Task details:
Once the line containing "Image resolution: width=1024" is found in the data below, output that line and every line after it through the last, unchanged and with nothing else.

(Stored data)
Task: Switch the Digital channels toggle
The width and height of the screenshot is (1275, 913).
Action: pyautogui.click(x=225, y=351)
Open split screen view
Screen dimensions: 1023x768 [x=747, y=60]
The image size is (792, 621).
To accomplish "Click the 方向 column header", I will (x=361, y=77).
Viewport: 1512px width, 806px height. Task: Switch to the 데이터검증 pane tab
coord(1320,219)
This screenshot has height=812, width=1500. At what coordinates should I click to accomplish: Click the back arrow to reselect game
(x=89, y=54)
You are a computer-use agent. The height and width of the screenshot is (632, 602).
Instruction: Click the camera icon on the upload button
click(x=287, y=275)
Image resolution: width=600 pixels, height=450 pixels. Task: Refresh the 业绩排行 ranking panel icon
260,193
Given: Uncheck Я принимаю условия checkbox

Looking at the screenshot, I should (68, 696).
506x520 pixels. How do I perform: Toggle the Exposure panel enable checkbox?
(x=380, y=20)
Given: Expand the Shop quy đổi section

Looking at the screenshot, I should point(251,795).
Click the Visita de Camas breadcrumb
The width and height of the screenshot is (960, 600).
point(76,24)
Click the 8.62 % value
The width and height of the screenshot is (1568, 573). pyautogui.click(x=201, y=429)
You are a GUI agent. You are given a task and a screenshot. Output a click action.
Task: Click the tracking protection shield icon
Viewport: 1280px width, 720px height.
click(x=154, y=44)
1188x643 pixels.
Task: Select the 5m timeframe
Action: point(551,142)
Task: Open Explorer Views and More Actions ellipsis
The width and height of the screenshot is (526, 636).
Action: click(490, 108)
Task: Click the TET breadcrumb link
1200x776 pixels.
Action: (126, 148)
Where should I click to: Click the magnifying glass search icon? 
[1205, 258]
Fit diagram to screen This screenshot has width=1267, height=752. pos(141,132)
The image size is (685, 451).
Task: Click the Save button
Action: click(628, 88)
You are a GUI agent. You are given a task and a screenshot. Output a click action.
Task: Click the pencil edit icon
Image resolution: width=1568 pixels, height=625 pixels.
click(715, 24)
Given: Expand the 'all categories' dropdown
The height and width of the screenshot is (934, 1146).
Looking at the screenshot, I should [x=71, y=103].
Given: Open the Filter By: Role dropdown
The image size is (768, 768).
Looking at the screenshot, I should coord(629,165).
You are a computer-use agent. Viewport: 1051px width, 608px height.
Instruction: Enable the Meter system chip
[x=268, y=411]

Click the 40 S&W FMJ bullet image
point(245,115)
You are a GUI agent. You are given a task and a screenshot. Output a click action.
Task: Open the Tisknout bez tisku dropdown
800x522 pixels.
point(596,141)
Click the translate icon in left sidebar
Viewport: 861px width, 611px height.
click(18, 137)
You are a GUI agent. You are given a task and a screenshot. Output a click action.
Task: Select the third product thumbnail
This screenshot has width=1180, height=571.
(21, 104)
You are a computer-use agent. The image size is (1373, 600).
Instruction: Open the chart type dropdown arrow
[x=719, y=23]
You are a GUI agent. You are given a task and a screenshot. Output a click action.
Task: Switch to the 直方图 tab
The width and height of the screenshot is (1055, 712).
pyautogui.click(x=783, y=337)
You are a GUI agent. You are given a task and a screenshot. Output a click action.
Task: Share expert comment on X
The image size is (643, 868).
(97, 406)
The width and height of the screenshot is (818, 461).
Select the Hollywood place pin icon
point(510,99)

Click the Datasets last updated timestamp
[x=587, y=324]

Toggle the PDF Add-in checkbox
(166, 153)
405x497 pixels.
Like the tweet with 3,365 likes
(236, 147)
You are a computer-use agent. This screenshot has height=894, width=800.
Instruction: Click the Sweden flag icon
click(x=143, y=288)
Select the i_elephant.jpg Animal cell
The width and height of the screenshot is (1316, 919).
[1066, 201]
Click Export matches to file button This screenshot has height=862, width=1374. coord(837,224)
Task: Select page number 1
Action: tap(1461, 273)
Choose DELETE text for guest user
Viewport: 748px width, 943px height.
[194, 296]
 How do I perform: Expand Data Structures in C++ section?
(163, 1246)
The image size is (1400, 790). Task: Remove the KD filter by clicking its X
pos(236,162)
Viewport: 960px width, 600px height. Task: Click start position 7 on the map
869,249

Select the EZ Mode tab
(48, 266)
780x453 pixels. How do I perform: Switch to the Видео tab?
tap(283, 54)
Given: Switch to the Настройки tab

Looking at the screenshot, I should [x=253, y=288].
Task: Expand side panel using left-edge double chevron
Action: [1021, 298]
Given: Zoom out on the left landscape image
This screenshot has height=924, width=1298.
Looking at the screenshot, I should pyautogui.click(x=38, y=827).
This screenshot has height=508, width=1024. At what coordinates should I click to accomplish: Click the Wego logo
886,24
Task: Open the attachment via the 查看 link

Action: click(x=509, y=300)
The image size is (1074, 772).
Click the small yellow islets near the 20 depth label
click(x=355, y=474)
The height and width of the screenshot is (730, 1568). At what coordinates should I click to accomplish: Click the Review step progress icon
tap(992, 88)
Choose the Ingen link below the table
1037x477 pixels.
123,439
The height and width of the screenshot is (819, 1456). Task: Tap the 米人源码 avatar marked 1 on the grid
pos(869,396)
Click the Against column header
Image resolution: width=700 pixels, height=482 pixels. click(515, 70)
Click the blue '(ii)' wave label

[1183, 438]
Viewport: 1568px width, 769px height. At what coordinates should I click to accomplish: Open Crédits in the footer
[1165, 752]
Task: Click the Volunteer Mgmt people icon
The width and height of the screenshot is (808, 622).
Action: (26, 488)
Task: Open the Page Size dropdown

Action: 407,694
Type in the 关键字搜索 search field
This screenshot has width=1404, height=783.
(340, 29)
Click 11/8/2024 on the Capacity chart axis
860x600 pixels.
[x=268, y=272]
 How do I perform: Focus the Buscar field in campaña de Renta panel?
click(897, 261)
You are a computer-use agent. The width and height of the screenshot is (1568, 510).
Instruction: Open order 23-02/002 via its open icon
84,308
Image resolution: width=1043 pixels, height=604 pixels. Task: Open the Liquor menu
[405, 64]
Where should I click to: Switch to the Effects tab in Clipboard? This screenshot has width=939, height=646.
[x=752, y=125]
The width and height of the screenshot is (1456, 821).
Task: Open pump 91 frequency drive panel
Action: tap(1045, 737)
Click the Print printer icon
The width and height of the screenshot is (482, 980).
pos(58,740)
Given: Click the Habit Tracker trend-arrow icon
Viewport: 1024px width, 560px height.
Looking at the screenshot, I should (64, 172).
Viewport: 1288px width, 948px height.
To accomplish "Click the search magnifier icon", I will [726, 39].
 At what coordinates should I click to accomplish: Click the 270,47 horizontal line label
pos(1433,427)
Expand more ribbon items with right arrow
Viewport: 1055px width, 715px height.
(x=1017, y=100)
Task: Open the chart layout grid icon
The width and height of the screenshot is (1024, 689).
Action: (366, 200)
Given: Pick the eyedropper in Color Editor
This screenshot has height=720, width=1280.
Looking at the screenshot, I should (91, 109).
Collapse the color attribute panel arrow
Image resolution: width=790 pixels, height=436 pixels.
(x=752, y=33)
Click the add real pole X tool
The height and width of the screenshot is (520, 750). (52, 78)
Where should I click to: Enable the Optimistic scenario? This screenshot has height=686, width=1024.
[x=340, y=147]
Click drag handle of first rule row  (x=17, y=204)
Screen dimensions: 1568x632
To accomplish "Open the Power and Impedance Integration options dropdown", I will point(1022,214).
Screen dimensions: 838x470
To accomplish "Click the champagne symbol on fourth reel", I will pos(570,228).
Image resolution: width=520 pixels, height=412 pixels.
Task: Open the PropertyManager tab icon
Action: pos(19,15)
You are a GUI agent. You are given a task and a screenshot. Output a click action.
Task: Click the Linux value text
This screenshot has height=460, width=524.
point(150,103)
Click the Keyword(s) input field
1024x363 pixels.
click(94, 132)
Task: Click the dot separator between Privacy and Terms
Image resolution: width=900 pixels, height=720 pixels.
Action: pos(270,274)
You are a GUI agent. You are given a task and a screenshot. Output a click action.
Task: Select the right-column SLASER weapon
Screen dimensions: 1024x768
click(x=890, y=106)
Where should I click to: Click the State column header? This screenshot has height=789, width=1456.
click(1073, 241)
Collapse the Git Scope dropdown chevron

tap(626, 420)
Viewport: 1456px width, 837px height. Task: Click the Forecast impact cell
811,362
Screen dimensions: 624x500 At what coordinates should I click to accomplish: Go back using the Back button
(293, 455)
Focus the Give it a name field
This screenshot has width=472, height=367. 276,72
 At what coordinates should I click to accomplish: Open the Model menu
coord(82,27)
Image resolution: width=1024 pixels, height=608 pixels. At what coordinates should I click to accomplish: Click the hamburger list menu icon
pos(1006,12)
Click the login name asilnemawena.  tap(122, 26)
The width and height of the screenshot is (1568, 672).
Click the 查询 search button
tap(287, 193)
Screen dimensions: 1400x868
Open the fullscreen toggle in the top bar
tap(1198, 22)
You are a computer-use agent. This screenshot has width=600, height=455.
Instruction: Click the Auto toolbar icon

Response to this exercise:
Image resolution: width=1024 pixels, height=608 pixels. At what coordinates should I click to accomplish: Click the hamburger list menu icon
pos(1006,12)
Click the login name asilnemawena.  tap(122, 26)
The width and height of the screenshot is (1568, 672).
Click the 查询 search button
tap(287, 193)
Screen dimensions: 1400x868
Open the fullscreen toggle in the top bar
tap(1198, 22)
You are a computer-use agent. This screenshot has width=600, height=455.
Instruction: Click the Auto toolbar icon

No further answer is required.